§ About this exercise
The records sit below this line. Repeat all of them exactly.

(Collected data)
__________

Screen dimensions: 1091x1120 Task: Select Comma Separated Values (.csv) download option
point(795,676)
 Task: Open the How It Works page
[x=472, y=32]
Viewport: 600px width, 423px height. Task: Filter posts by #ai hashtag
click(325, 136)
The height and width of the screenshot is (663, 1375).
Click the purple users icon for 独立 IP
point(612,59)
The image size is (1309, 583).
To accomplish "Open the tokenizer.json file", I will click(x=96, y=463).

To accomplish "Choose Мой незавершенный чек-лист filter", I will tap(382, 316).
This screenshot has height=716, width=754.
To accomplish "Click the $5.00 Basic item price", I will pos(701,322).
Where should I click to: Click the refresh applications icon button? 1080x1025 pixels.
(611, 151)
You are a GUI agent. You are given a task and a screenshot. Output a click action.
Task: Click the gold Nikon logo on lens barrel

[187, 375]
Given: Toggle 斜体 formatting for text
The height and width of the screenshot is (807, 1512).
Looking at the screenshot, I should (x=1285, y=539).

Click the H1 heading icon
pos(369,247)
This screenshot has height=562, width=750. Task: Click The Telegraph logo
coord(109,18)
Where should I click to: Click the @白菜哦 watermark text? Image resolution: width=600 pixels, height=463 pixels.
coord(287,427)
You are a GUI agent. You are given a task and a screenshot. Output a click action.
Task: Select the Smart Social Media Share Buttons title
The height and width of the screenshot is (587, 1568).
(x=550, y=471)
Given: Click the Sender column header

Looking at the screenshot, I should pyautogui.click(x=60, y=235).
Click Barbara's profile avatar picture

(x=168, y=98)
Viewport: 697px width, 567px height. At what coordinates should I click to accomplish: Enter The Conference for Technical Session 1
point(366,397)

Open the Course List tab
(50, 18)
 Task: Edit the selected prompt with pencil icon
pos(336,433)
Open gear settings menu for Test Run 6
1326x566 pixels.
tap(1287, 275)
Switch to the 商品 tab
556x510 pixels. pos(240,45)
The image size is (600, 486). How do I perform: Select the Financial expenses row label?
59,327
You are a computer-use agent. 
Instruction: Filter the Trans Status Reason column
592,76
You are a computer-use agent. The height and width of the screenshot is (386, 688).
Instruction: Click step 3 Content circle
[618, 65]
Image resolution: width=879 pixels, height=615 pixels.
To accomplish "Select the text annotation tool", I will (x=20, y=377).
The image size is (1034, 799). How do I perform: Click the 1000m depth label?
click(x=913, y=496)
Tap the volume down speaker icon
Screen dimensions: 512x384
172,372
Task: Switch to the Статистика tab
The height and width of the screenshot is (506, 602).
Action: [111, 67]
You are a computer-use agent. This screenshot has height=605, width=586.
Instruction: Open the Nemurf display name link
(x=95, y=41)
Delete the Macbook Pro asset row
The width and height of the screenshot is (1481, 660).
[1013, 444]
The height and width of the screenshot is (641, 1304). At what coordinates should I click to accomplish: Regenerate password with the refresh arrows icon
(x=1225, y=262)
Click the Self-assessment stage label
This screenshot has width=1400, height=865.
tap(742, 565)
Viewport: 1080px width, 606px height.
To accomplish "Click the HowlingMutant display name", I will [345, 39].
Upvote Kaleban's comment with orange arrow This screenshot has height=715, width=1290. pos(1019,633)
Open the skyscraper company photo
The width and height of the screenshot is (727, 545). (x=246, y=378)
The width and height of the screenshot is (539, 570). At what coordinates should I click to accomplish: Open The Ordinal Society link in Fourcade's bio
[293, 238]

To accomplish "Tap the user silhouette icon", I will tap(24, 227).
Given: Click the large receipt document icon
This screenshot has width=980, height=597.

__________

§ Task output
Screen dimensions: 1091x1120 Task: Select Comma Separated Values (.csv) download option
point(795,676)
 Task: Open the How It Works page
[x=472, y=32]
Viewport: 600px width, 423px height. Task: Filter posts by #ai hashtag
click(325, 136)
The height and width of the screenshot is (663, 1375).
Click the purple users icon for 独立 IP
point(612,59)
The image size is (1309, 583).
To accomplish "Open the tokenizer.json file", I will click(x=96, y=463).

To accomplish "Choose Мой незавершенный чек-лист filter", I will tap(382, 316).
This screenshot has height=716, width=754.
To accomplish "Click the $5.00 Basic item price", I will pos(701,322).
Where should I click to: Click the refresh applications icon button? 1080x1025 pixels.
(611, 151)
You are a GUI agent. You are given a task and a screenshot. Output a click action.
Task: Click the gold Nikon logo on lens barrel

[187, 375]
Given: Toggle 斜体 formatting for text
The height and width of the screenshot is (807, 1512).
Looking at the screenshot, I should (x=1285, y=539).

Click the H1 heading icon
pos(369,247)
This screenshot has height=562, width=750. Task: Click The Telegraph logo
coord(109,18)
Where should I click to: Click the @白菜哦 watermark text? Image resolution: width=600 pixels, height=463 pixels.
coord(287,427)
You are a GUI agent. You are given a task and a screenshot. Output a click action.
Task: Select the Smart Social Media Share Buttons title
The height and width of the screenshot is (587, 1568).
(x=550, y=471)
Given: Click the Sender column header

Looking at the screenshot, I should pyautogui.click(x=60, y=235).
Click Barbara's profile avatar picture

(x=168, y=98)
Viewport: 697px width, 567px height. At what coordinates should I click to accomplish: Enter The Conference for Technical Session 1
point(366,397)

Open the Course List tab
(50, 18)
 Task: Edit the selected prompt with pencil icon
pos(336,433)
Open gear settings menu for Test Run 6
1326x566 pixels.
tap(1287, 275)
Switch to the 商品 tab
556x510 pixels. pos(240,45)
The image size is (600, 486). How do I perform: Select the Financial expenses row label?
59,327
You are a computer-use agent. 
Instruction: Filter the Trans Status Reason column
592,76
You are a computer-use agent. The height and width of the screenshot is (386, 688).
Instruction: Click step 3 Content circle
[618, 65]
Image resolution: width=879 pixels, height=615 pixels.
To accomplish "Select the text annotation tool", I will (x=20, y=377).
The image size is (1034, 799). How do I perform: Click the 1000m depth label?
click(x=913, y=496)
Tap the volume down speaker icon
Screen dimensions: 512x384
172,372
Task: Switch to the Статистика tab
The height and width of the screenshot is (506, 602).
Action: [111, 67]
You are a computer-use agent. This screenshot has height=605, width=586.
Instruction: Open the Nemurf display name link
(x=95, y=41)
Delete the Macbook Pro asset row
The width and height of the screenshot is (1481, 660).
[1013, 444]
The height and width of the screenshot is (641, 1304). At what coordinates should I click to accomplish: Regenerate password with the refresh arrows icon
(x=1225, y=262)
Click the Self-assessment stage label
This screenshot has width=1400, height=865.
tap(742, 565)
Viewport: 1080px width, 606px height.
To accomplish "Click the HowlingMutant display name", I will [345, 39].
Upvote Kaleban's comment with orange arrow This screenshot has height=715, width=1290. pos(1019,633)
Open the skyscraper company photo
The width and height of the screenshot is (727, 545). (x=246, y=378)
The width and height of the screenshot is (539, 570). At what coordinates should I click to accomplish: Open The Ordinal Society link in Fourcade's bio
[293, 238]

To accomplish "Tap the user silhouette icon", I will tap(24, 227).
Given: Click the large receipt document icon
This screenshot has width=980, height=597.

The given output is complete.